Quick Issue (Legal question)
Full Issue >Did plaintiffs sufficiently allege demand futility to excuse presuit demand on the board?
Quick Holding (Court’s answer)
Full Holding >No, the plaintiffs failed to plead particularized facts creating reasonable doubt about board protection.
Quick Rule (Key takeaway)
Full Rule >Demand futility requires particularized facts raising reasonable doubt about directors' disinterest, independence, or business judgment.
Why this case matters (Exam focus)
Full Reasoning >Clarifies heightened pleading standards for demand futility and limits courts’ willingness to infer director incapacity from weak facts.
Facts
In Grobow v. Perot, General Motors Corporation (GM) acquired Electronic Data Systems (EDS) in 1984, making H. Ross Perot, founder of EDS, its largest shareholder and a GM board member. Differences in management style led Perot to criticize GM publicly, prompting GM to buy out Perot's shares and those of his associates for nearly $745 million, including provisions to stop Perot from criticizing GM. Shareholders filed derivative suits against GM, EDS, and their directors, alleging breaches of fiduciary duties and waste of corporate assets, contending that the premium paid to Perot was excessive and served no legitimate business purpose. The Court of Chancery dismissed the suits for failing to make a presuit demand on GM’s board under Court of Chancery Rule 23.1, leading to an appeal where the Delaware Supreme Court affirmed the dismissal.
- In 1984, General Motors bought Electronic Data Systems, or EDS.
- H. Ross Perot, who started EDS, became GM’s biggest owner and joined GM’s board.
- Perot did not like how GM ran things, so he spoke against GM in public.
-.-.-
* Problem set
[a] In the case brief on Grobow v. Perot, swap "biggest owner" for "largest shareholder" and write out the passage between "- H. Ross Perot, who" and "GM in public.", inclusive.
[b] Answer these questions from the case brief on Grobow v. Perot:
(i) In what year did General Motors acquire Electronic Data Systems?
(ii) About how much did GM pay to buy out the shares of Perot and his associates?
(iii) Which court affirmed the dismissal of the suits?
[c] Go on with the case brief on Grobow v. Perot, picking up after its final line.
The material after this case brief is separate from it.

* Entries supplied
-.-.-
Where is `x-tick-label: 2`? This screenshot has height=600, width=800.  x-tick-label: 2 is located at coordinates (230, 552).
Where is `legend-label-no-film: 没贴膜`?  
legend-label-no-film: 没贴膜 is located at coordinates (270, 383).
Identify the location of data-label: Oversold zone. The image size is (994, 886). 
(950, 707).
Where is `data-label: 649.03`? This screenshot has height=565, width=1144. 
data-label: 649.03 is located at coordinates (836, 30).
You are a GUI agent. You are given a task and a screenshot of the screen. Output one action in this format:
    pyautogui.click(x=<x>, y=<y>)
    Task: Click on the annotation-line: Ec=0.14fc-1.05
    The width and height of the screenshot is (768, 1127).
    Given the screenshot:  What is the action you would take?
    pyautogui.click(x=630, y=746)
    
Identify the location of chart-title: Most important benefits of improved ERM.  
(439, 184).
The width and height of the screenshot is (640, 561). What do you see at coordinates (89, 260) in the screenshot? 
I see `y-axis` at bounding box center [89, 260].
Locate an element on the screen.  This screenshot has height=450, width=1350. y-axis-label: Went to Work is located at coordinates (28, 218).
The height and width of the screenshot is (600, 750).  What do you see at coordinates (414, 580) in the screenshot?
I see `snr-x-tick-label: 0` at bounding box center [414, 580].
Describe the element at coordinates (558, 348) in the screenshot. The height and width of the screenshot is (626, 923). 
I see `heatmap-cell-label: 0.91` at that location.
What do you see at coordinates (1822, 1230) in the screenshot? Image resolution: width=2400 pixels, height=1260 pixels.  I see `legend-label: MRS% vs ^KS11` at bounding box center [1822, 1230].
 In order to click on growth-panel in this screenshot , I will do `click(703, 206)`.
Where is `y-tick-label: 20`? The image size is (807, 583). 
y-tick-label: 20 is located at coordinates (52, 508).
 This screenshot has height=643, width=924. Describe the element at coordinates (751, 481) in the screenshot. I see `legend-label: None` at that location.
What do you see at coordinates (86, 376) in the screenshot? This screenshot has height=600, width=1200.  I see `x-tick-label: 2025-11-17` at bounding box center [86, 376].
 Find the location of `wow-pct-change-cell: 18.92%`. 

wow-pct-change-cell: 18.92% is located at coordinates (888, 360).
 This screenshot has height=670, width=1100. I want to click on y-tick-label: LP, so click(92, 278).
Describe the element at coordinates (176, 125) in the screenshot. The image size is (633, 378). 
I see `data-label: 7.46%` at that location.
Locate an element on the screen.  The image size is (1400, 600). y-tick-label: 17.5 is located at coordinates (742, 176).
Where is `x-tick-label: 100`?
-.-.-
* Task-by-task results
[a]
- H. Ross Perot, who started EDS, became GM’s largest shareholder and joined GM’s board.
- Perot did not like how GM ran things, so he spoke against GM in public.

[b]
(i) 1984
(ii) Nearly $745 million
(iii) The Delaware Supreme Court

[c]
- GM paid about $745 million to buy Perot’s shares and his friends’ shares.
- The deal also had rules that stopped Perot from saying bad things about GM.
- Some GM owners sued GM, EDS, and the people who led those companies.
- They said the leaders did not do their duty and wasted company money on the extra price paid to Perot.
- They said the high price did not help the business in any real way.
- The first court threw out the cases because the owners did not first ask GM’s board to act.
- The owners appealed, but the Delaware Supreme Court agreed with the first court and kept the cases thrown out.
- General Motors Corporation (GM) acquired 100% of Electronic Data Systems' (EDS) stock in 1984.
- H. Ross Perot was founder, chairman, and largest stockholder of EDS prior to the merger with GM.
- Under the merger terms Perot exchanged his EDS stock for GM Class E stock and contingent notes.
- After the merger Perot became GM's largest shareholder, holding 0.8% of GM voting stock.
- Perot was elected to GM's Board of Directors and remained chairman of EDS after the merger.
- Perot and GM management developed management differences over how GM was running EDS after the merger.
- By mid-1986 Perot informed GM he could no longer be a 'company man' and demanded either control of EDS or a buyout.
- Perot publicly criticized GM management with statements including 'Until you nuke the old GM system, you'll never tap the full potential of your people' and 'GM cannot become a world-class and cost-competitive company simply by throwing technology and money at its problems.'
- GM and AT&T entered exploratory negotiations about AT&T purchasing EDS from GM, but those talks did not progress beyond the preliminary stage.
- By late fall 1986 Perot sought a definitive decision before year-end for tax reasons and offered to sell his entire GM interest.
- GM made a purchase proposal to Perot which he countered by suggesting additional terms he called 'a giant premium.'
- GM and Perot reached a definitive repurchase agreement that the GM Board designated a three-member Special Review Committee (SRC) to review.
- The SRC met on November 30, 1986 and unanimously recommended that GM's Board approve the repurchase terms.
- GM's full Board met on December 1, 1986 and approved the repurchase agreement.
- The complaints did not state whether the two other SRC members besides the chair were inside or outside directors; plaintiffs did not allege they were management, and the Court presumed they were outside directors.
- Under the repurchase, GM bought all of Perot's GM Class E stock and contingent notes and those of his close EDS associates for nearly $745,000,000.
- GM also received covenants from Perot including immediate resignation from GM's Board and as Chairman of EDS.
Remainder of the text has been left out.